Everything was compounding but I knew it was just a shitty week that I had to get through. On the way home from town one day I decided to have a full on, but very mature tantrum by getting furious at the kids for whingeing all day and reducing me to tears. I had said my piece and then I planned to ignore them all the way home. I was doing really well until Archie walked into a concrete pillar of some description and bruised his leg. He was crying so much that I was not allowed to ignore him anymore without being a complete arsehole. So I was angry then that I was not allowed to be angry, but I could not fucking tell them as much because he had hurt his fucking leg. Everything was so fucking unfair.
Both of the kids dropped their iPads this week. Archie had already dropped his about a month ago, but this drop meant that there were little pieces of glass that were falling out. When he was skipping around the house, saying, "Not a problem beautiful mummy" as he tried to cheerfully look for some sticky tape I realised how stupid I must look like on the bus when I am trying to looking like nothing is wrong. With his skipping and "Not a problem beautiful mummy" I knew his ipad was bad. Fair enough it was, but it still appears to work if you just watch the shards of glass. Then Rissie dropped hers. There was no skipping and "beautiful mummy" for my drama queen. Instead she sat on the floor, wailing as if she was a possessed fucking banshee from the scariest fairy tale you have ever read. Both children and the way they dealt with their "iPad tragedies" completely took away my right to react which is probably a good thing as I was only inclined to say something along the lines of, "for fuck's sake can't you take care of your possessions a little bit better, as if I have enough money to replace iPads?" Luckily their extreme reactions on either end of the spectrum meant I was too gobsmacked to say anything that I would have said instinctively. It also gave me time to remember the cracked screen of my phone. I kept quiet about that one as I am not fucking stupid.

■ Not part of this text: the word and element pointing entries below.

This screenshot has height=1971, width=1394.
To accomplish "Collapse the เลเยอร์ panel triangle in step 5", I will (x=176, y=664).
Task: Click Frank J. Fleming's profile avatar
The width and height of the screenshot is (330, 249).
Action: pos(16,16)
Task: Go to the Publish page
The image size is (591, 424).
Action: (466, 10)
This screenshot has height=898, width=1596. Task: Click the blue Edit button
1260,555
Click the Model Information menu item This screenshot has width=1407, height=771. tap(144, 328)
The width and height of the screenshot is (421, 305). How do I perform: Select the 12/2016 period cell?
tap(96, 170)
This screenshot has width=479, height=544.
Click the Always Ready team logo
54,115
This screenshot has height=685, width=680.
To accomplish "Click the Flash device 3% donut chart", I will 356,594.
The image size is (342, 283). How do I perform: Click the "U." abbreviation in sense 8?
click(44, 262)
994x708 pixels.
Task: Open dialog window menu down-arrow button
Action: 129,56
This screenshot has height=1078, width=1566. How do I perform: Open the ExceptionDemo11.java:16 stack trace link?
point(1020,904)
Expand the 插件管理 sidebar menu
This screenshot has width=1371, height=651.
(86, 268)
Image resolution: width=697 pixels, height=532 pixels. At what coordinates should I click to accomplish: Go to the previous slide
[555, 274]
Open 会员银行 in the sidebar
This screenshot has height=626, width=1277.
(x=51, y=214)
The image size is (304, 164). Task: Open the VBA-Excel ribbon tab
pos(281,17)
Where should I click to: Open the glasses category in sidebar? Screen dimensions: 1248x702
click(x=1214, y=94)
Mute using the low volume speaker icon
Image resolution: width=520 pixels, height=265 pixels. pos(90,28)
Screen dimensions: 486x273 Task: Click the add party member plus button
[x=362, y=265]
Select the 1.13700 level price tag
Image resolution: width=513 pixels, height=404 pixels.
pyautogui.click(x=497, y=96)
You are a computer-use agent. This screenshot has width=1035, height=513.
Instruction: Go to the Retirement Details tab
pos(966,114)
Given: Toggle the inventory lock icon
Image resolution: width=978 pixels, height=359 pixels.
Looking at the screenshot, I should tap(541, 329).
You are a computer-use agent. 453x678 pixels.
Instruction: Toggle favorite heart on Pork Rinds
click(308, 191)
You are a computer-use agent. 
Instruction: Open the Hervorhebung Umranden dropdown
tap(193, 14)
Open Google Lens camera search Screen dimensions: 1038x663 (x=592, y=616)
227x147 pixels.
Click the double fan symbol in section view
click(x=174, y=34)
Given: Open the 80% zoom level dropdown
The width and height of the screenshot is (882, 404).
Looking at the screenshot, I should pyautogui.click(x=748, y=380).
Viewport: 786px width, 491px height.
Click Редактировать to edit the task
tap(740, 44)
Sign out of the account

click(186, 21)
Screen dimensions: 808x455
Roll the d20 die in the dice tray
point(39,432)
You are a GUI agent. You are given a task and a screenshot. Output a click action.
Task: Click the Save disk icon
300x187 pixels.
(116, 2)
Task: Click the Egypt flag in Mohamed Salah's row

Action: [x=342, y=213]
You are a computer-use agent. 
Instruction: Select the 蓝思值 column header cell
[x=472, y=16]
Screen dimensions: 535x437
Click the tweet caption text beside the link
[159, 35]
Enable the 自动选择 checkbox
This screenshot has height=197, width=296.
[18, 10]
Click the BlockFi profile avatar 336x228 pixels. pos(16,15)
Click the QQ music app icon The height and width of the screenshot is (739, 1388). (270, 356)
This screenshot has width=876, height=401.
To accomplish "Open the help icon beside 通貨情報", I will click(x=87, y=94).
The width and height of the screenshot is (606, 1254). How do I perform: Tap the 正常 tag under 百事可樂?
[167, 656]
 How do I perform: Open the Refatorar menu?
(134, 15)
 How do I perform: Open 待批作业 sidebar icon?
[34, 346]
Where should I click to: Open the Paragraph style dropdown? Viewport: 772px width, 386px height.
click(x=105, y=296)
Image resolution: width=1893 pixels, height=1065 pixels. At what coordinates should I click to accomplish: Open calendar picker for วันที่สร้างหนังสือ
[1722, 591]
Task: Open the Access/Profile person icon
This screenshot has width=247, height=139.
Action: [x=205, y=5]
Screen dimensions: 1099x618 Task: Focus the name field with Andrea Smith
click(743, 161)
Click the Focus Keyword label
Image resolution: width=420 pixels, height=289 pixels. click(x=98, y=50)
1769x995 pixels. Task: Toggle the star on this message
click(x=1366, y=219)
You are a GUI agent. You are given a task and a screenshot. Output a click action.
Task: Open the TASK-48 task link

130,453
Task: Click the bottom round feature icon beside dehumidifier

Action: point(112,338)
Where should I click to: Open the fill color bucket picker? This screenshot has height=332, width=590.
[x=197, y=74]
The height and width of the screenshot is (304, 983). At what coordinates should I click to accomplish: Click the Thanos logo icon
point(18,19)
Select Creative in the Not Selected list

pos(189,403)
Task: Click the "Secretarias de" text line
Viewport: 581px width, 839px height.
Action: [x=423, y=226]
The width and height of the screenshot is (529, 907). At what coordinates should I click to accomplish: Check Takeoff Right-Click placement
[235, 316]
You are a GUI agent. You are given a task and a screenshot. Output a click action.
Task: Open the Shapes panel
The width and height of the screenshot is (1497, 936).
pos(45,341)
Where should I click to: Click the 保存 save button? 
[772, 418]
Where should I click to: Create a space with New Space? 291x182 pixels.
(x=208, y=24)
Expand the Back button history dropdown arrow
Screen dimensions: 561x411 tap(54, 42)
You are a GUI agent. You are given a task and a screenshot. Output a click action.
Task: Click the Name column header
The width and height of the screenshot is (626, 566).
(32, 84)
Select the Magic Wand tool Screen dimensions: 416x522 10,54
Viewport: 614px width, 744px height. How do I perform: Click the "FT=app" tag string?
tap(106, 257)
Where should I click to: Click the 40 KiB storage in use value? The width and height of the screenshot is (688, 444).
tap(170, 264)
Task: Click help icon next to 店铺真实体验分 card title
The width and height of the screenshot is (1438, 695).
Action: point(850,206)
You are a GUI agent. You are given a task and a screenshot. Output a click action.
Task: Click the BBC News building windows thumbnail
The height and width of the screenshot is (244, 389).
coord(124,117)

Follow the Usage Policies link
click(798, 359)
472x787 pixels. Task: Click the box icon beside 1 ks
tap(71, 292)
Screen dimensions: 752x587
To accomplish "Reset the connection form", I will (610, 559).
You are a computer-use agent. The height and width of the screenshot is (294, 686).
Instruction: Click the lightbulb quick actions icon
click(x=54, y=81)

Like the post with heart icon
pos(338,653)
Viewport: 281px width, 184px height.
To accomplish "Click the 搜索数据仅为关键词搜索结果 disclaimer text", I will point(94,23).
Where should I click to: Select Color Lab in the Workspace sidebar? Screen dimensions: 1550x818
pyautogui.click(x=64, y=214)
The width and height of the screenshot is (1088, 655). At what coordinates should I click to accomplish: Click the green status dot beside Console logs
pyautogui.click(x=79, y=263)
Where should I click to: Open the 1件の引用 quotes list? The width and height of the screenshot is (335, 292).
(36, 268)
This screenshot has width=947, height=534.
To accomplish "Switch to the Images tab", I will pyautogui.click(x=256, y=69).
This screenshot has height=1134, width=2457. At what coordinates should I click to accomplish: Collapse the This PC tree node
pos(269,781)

Saturday I woke with back pain like I have not had for a very long time. The only thing to do when I have pain like that is dose up on pain killers and stay in bed until it goes away, which I did and then it takes me a day to recover from the pain. The kids were happy though as they had their fucking cracked iPads and Archie had taped up all the glass. It is getting hotter and the rains are gone which means we are walking into town in the middle of the day which I would never be stupid enough to do in Australia. One day working home from town Archie had a little meltdown as he was really hot and his feet were itchy. I looked at my backpack containing the groceries and the two bags of shopping I was carrying and imagined drop kicking him into a fucking volcano. The neighbours continue to walk around naked. The other night he walked down to the pool in his y-fronts obviously to test out if the new lighting worked (it does) and he stripped off and went for a swim. I mean seriously, invest in a fucking pair of board shorts.
Lastly I got my period. I must stress that that last factor had absolutely nothing to do with anything else that happened this week.
So it was just one of those weeks. I knew it would end and it did. The three of us were tired and cranky and a little bit home-sick. This afternoon though as we were walking home from Spanish Class and the kids were enjoying a cheap ice-block and practicing the lingo on each other I thought to myself, life could be a lot worse. We only have just over 3 weeks to go in Costa Rica and the fact we have had this experience at all is just incredible. I have always said that I would rather ride the roller coaster than the carousel and to get those highs occasionally you got to have the lows. The lows never last forever and they make those highs all the more sweet.